Exercise: Hybrid Forecasting with PIHALNet

Welcome to this hands-on exercise for the Physics-Informed Hybrid Attentive LSTM Network, PIHALNet. This tutorial will guide you through the end-to-end process of training a hybrid model that learns from both time series data and the governing laws of physics.

We will tackle a multi-step forecasting problem for land subsidence and groundwater levels. The primary goal is to demonstrate how to prepare the specialized input data required by PIHALNet and how to configure its unique, composite loss function.

Learning Objectives:

  • Generate a synthetic dataset with features, spatio-temporal coordinates, and two physically-linked target variables.

  • Structure the inputs and targets into the required nested dictionary format.

  • Instantiate the modern PIHALNet using the smart architecture_config for custom internal structures.

  • Configure the model to treat a physical coefficient as a learnable parameter, to be discovered during training.

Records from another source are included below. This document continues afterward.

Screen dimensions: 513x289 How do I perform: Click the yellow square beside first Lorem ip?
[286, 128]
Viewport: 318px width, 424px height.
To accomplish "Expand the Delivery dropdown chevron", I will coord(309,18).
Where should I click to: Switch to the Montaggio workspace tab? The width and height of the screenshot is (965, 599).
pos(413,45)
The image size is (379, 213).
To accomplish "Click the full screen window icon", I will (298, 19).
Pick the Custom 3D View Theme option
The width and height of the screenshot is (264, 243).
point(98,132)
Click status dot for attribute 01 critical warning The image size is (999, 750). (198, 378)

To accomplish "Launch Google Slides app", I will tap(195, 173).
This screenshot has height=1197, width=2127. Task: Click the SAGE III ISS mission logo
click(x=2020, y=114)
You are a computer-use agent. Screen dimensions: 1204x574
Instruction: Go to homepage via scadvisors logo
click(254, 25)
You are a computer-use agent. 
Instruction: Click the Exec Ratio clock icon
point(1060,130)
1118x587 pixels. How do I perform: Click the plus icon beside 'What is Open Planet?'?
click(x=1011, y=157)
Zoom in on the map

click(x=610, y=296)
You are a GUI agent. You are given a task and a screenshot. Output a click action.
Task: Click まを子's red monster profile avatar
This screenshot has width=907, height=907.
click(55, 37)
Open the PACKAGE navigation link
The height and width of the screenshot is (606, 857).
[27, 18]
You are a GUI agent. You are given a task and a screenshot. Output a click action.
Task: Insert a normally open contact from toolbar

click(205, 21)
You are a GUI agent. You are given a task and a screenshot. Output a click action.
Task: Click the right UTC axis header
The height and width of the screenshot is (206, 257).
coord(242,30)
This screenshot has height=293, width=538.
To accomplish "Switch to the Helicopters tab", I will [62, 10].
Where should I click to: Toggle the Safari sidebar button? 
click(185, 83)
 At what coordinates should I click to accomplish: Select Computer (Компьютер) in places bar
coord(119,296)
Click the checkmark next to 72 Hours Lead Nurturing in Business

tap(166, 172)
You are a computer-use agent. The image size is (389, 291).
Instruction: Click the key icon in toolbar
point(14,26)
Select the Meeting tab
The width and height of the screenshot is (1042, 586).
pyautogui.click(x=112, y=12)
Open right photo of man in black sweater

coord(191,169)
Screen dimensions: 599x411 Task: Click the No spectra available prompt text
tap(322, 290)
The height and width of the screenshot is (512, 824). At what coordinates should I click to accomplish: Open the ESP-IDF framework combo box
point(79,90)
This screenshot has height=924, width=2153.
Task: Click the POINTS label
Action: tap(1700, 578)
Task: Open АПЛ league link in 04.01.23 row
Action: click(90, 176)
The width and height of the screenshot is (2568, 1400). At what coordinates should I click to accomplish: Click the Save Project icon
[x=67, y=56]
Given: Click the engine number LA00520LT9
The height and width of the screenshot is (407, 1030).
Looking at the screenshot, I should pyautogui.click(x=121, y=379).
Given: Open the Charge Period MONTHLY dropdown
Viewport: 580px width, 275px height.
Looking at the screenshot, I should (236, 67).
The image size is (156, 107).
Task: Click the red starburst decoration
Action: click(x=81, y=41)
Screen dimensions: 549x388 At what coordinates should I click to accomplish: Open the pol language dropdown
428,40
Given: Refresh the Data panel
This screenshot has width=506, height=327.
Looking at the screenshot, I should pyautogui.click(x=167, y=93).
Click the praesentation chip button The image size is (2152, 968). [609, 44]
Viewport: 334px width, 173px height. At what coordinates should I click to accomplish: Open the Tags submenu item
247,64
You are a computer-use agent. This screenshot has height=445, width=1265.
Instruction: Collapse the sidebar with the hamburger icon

  • Compile the model with both a data-fidelity loss and a weight for the physics-based loss (\(\lambda_{physics}\)).

  • Train the model and interpret the multi-component loss from the training logs.

  • Visualize both the training history and the final forecast results.

Let’s get started!

Prerequisites

Ensure you have fusionlab-learn and its common dependencies installed.

pip install fusionlab-learn matplotlib scikit-learn

Step 1: Imports and Setup

First, we import all necessary libraries and set up our environment for reproducibility and clean output.

 1import os
 2import numpy as np
 3import tensorflow as tf
 4import matplotlib.pyplot as plt
 5
 6# FusionLab imports
 7from fusionlab.nn.pinn import PIHALNet
 8from fusionlab.params import LearnableC
 9from fusionlab.nn.models.utils import plot_history_in
10
11# Suppress warnings and TF logs for cleaner output
12import warnings
13warnings.filterwarnings('ignore')
14tf.get_logger().setLevel('ERROR')
15
16# Directory for saving any output images
17EXERCISE_OUTPUT_DIR = "./pihalnet_exercise_outputs"
18os.makedirs(EXERCISE_OUTPUT_DIR, exist_ok=True)
19
20print("Libraries imported and setup complete for PIHALNet exercise.")

Expected Output:

Libraries imported and setup complete for PIHALNet exercise.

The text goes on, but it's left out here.